* **YOUR INSTRUCTIONS**: When you reach the line containing "The height and width of the screenshot is (664, 1568)." in the entries below, begin reproducing lines exactly, and stop once the line containing "This screenshot has width=580, height=565." is done.

* **MATERIALS PROVIDED**:
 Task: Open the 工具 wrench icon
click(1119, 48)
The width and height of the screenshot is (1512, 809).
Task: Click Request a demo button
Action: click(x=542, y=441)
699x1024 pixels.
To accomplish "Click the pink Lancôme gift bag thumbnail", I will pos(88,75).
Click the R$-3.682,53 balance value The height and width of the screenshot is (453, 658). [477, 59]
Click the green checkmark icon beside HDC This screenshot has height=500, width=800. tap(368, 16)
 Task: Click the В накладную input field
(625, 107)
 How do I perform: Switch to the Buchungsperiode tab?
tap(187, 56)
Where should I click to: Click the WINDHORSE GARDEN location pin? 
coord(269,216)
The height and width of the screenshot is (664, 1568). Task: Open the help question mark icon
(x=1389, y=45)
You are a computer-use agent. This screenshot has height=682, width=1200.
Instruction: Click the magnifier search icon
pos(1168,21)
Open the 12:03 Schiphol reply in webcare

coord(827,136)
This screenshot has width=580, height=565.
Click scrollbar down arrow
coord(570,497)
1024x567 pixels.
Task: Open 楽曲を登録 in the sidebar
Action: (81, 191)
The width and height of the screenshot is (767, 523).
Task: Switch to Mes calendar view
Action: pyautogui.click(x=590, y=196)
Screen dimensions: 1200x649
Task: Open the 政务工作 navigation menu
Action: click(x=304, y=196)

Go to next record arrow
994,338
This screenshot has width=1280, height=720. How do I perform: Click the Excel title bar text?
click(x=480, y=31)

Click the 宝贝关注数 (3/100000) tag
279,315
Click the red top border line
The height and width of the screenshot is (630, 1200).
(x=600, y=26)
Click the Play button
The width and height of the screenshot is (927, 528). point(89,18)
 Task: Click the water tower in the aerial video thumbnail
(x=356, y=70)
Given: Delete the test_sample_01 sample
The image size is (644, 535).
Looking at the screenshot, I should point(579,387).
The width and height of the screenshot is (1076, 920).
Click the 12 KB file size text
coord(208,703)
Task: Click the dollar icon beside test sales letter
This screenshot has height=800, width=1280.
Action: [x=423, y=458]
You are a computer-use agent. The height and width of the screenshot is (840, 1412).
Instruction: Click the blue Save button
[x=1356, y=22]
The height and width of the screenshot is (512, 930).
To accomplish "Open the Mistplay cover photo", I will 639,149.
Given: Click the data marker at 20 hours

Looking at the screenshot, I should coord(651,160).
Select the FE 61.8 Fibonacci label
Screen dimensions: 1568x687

* **ANSWER TO THIS EXERCISE**:
The height and width of the screenshot is (664, 1568). Task: Open the help question mark icon
(x=1389, y=45)
You are a computer-use agent. This screenshot has height=682, width=1200.
Instruction: Click the magnifier search icon
pos(1168,21)
Open the 12:03 Schiphol reply in webcare

coord(827,136)
This screenshot has width=580, height=565.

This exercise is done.